Far out on Mendenhall Lake an exclamation point and a period move toward us. In a minute the punctuation marks transform into a skiing man and his dog. Assured that the lake ice is now firm enough, I ski onto the lake. Aki follows and the passes me. Soon she is running in large circles.
The glacier grows in size as I move further onto the ice. The conditions are perfect—five centimeters of sugar snow on firm, flat ice—almost too perfect. We are moving fast. Soon the little dog and I will be reduced to punctuation marks when seen from the beach. Worrying about skiing onto ice weakened by hidden currents or underwater springs, I head over toward the beach.
We cross a series of points and small bays to reach the Mendenhall River, which still runs dark and free. I can’t remember a winter cold enough to silence it. Something honks as we approach the place where the trail leaves the river bank and enters the woods.
Expecting Canada geese, I spot four large waterfowl gliding on a river eddy. The fierce morning light makes it hard to see more than the birds’ shapes.
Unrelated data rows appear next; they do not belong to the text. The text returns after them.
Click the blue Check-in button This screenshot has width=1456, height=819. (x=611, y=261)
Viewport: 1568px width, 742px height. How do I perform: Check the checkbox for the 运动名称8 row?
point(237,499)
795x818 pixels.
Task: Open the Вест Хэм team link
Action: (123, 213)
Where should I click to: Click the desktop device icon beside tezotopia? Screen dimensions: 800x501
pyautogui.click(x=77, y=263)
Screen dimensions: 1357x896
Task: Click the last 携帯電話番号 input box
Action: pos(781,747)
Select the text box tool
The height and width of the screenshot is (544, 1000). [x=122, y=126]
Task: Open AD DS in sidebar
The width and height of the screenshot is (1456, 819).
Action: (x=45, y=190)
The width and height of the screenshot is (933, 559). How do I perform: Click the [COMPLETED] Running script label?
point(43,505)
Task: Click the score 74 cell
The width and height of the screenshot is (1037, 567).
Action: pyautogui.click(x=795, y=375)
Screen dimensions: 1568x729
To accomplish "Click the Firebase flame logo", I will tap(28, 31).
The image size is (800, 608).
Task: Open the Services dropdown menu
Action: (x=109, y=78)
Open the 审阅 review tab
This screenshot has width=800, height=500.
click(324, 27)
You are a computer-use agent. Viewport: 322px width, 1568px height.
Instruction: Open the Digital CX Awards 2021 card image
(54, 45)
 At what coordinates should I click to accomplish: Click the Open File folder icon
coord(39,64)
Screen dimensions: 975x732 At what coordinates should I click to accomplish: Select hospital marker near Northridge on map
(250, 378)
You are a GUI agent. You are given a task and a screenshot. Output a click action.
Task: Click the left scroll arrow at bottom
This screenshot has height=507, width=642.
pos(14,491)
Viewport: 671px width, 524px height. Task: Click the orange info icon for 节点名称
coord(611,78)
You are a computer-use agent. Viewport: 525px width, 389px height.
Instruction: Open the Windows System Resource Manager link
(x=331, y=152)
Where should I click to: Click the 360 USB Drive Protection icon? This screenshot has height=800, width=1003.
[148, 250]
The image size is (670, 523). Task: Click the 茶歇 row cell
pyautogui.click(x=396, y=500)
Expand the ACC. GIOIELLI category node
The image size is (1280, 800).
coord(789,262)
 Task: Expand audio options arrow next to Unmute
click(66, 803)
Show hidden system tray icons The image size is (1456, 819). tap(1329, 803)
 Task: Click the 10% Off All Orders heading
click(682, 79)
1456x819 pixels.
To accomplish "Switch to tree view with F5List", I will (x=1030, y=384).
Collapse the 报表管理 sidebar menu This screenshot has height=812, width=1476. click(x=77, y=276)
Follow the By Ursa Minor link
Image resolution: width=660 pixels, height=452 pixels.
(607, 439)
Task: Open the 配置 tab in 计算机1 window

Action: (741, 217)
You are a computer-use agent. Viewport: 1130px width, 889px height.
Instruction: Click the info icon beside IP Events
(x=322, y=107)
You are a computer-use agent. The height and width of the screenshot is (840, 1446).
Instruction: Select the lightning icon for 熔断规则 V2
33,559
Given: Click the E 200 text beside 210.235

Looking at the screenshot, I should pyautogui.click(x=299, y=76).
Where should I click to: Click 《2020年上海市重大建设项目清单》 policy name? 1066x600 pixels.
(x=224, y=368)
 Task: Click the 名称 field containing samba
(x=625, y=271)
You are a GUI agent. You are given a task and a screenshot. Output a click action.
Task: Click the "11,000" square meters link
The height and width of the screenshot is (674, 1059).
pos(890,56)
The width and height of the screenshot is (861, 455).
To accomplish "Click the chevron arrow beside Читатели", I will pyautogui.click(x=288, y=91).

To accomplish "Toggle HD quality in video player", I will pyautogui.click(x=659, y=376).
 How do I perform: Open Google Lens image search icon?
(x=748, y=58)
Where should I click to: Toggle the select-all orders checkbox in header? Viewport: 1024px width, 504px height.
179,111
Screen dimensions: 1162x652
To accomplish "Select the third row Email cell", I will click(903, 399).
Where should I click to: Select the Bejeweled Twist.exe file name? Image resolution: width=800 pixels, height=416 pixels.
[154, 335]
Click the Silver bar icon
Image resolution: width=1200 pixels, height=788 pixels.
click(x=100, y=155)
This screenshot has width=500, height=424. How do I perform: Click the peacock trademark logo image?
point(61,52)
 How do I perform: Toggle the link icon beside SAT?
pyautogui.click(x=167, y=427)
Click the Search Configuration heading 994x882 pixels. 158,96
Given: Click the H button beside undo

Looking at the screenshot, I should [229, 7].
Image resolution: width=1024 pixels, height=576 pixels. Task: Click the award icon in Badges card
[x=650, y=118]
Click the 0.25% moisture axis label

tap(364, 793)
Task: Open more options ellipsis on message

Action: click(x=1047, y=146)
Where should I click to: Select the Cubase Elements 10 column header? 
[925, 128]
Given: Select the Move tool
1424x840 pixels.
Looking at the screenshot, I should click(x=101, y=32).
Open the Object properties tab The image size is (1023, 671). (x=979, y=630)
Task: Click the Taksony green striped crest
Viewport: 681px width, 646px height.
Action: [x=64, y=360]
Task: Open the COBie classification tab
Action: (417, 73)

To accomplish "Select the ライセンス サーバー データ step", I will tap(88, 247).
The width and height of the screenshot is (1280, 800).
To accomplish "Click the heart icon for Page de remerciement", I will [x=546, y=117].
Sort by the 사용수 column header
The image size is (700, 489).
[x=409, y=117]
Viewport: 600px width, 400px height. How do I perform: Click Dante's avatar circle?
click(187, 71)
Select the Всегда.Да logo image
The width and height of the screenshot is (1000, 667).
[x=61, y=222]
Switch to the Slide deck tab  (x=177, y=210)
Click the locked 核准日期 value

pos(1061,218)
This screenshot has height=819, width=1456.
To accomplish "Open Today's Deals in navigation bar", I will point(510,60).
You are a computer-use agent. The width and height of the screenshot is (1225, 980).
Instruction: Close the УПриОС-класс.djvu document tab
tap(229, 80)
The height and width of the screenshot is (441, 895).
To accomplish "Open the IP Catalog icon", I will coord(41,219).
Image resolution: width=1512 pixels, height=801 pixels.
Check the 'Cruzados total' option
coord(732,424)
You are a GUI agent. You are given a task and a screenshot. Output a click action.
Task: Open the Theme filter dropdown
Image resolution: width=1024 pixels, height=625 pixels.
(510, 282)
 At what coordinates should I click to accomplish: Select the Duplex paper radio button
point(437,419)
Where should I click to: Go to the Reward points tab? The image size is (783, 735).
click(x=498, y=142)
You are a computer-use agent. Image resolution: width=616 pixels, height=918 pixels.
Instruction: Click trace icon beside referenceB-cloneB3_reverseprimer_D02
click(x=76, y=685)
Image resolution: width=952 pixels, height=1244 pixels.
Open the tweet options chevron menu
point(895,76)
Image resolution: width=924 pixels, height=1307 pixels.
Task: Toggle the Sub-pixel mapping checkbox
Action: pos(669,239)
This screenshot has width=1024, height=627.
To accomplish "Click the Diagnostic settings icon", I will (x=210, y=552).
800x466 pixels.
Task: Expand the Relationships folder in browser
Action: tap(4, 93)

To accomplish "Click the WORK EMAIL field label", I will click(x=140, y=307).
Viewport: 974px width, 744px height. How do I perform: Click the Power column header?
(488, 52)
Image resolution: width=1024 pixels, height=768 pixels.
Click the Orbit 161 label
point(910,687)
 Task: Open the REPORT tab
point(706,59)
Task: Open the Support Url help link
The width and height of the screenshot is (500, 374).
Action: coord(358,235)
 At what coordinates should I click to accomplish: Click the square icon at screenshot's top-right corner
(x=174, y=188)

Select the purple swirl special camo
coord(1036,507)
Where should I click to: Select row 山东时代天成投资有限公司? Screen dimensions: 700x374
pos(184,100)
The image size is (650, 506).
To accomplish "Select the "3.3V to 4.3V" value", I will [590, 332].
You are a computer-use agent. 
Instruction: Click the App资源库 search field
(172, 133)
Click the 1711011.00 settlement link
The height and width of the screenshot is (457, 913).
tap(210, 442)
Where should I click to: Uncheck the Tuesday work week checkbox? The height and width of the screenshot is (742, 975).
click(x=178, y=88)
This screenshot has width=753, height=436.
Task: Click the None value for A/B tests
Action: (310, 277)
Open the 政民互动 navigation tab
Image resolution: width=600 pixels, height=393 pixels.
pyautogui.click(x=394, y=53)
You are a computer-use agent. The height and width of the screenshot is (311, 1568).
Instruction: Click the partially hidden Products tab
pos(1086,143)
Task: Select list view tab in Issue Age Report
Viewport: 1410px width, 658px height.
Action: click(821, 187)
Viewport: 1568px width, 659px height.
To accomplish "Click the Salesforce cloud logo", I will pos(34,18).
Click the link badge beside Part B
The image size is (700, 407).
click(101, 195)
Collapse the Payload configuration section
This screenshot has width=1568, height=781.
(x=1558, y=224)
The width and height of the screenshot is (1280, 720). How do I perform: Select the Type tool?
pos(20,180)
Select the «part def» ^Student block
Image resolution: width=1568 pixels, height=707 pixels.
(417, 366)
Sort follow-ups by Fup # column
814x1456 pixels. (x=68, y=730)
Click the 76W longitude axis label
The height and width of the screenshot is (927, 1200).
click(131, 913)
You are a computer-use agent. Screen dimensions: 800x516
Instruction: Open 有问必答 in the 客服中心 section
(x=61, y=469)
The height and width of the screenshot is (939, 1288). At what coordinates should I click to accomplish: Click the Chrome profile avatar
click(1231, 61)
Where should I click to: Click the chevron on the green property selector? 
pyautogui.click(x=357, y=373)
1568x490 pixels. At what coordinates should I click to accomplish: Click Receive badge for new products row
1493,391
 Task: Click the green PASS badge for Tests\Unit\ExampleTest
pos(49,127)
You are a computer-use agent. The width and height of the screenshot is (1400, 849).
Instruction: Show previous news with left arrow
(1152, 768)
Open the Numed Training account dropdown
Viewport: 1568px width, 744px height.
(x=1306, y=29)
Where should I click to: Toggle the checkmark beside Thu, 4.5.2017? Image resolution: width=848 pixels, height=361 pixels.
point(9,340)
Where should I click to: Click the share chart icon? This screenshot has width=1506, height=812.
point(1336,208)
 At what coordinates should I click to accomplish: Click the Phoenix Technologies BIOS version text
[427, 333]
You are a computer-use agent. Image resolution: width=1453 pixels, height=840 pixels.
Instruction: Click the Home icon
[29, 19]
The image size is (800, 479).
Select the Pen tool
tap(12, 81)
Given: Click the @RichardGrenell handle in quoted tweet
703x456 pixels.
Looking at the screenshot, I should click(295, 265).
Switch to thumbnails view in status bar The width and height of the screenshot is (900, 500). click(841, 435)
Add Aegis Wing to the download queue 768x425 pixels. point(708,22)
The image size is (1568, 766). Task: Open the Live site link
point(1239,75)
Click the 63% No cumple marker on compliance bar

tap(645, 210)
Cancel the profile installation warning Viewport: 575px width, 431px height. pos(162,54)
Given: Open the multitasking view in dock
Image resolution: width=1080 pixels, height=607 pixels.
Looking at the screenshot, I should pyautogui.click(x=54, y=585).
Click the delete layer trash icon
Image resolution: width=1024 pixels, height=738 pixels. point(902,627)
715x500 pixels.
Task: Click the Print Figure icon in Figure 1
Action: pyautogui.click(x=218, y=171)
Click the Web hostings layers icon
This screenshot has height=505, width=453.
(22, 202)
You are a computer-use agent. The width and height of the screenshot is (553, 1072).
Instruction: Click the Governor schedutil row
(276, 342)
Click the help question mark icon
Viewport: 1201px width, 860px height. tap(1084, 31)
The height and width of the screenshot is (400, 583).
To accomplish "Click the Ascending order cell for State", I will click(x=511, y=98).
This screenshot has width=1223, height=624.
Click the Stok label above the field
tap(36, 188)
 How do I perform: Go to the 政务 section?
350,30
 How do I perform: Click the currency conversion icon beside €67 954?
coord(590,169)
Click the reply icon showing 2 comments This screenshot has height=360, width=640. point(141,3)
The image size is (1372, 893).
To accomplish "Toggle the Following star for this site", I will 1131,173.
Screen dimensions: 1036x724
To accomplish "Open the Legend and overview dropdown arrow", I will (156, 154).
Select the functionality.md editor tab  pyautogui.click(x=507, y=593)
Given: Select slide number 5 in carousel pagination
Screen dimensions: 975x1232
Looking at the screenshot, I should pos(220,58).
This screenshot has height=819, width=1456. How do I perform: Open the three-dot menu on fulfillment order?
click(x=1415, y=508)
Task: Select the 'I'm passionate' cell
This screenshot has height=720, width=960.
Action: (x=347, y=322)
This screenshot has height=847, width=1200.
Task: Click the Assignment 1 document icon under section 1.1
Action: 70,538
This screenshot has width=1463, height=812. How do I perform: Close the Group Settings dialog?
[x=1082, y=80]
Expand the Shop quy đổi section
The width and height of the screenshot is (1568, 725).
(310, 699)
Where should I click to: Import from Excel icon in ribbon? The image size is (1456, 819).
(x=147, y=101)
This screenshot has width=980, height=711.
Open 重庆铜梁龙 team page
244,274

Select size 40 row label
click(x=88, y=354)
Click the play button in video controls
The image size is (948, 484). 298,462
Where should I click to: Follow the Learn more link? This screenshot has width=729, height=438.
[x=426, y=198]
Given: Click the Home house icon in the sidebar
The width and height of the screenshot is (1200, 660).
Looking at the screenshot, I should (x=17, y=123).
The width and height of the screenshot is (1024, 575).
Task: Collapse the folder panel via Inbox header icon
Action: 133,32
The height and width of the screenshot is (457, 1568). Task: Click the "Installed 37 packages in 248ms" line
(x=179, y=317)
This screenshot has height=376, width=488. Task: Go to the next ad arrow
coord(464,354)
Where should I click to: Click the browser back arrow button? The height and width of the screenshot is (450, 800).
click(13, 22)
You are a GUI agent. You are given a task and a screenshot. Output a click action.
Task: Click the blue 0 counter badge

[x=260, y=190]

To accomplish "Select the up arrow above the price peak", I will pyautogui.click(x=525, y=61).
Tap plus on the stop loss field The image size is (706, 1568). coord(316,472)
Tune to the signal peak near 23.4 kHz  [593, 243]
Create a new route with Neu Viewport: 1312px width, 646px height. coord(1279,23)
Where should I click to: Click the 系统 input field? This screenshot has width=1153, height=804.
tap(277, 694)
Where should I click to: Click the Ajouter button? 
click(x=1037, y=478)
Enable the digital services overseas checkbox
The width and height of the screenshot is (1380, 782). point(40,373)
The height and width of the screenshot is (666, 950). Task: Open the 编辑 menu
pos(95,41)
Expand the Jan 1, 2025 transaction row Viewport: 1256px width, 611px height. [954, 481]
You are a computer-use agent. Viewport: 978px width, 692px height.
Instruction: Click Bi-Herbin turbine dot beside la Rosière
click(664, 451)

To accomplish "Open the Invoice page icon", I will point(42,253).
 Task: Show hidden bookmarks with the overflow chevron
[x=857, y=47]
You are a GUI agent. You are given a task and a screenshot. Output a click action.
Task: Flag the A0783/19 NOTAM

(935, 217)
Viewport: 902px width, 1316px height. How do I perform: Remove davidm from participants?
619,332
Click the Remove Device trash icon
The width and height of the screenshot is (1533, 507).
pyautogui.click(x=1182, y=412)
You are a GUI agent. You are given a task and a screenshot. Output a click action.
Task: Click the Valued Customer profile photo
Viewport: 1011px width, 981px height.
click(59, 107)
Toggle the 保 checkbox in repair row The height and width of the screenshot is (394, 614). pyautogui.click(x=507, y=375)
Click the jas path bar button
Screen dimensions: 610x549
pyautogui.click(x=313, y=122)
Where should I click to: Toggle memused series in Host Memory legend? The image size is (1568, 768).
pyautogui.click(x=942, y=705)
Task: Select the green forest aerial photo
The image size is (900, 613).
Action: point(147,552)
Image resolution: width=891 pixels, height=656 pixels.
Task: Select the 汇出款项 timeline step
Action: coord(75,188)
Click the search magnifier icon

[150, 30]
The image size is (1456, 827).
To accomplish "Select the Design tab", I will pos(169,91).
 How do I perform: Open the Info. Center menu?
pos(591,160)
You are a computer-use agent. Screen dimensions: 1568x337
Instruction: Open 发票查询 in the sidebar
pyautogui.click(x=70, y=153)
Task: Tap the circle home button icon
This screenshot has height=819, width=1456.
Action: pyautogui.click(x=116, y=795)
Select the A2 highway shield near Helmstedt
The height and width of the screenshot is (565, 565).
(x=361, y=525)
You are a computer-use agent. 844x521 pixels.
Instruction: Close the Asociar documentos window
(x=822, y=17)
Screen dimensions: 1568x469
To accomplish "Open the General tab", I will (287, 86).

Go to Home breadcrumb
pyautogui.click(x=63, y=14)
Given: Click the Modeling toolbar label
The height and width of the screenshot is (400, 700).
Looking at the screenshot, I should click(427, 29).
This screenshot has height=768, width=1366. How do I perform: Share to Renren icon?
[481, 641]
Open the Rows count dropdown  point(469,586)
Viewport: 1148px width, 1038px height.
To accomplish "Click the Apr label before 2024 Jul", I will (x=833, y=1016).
They could be Canadians but they would be larger than normal Canadians. Aki follows as I ski further down river to a get a better angle for investigating the birds. I stop when I can see that the birds are swans. They are recovering from their northern migration on the only piece of open fresh water for miles around.
The swans huddle against a snow-covered gravel bar where they almost vanish. After Aki and I move into the woods the swans come out of hiding. I watch them for a few minutes while screened from their view of shoreside alders.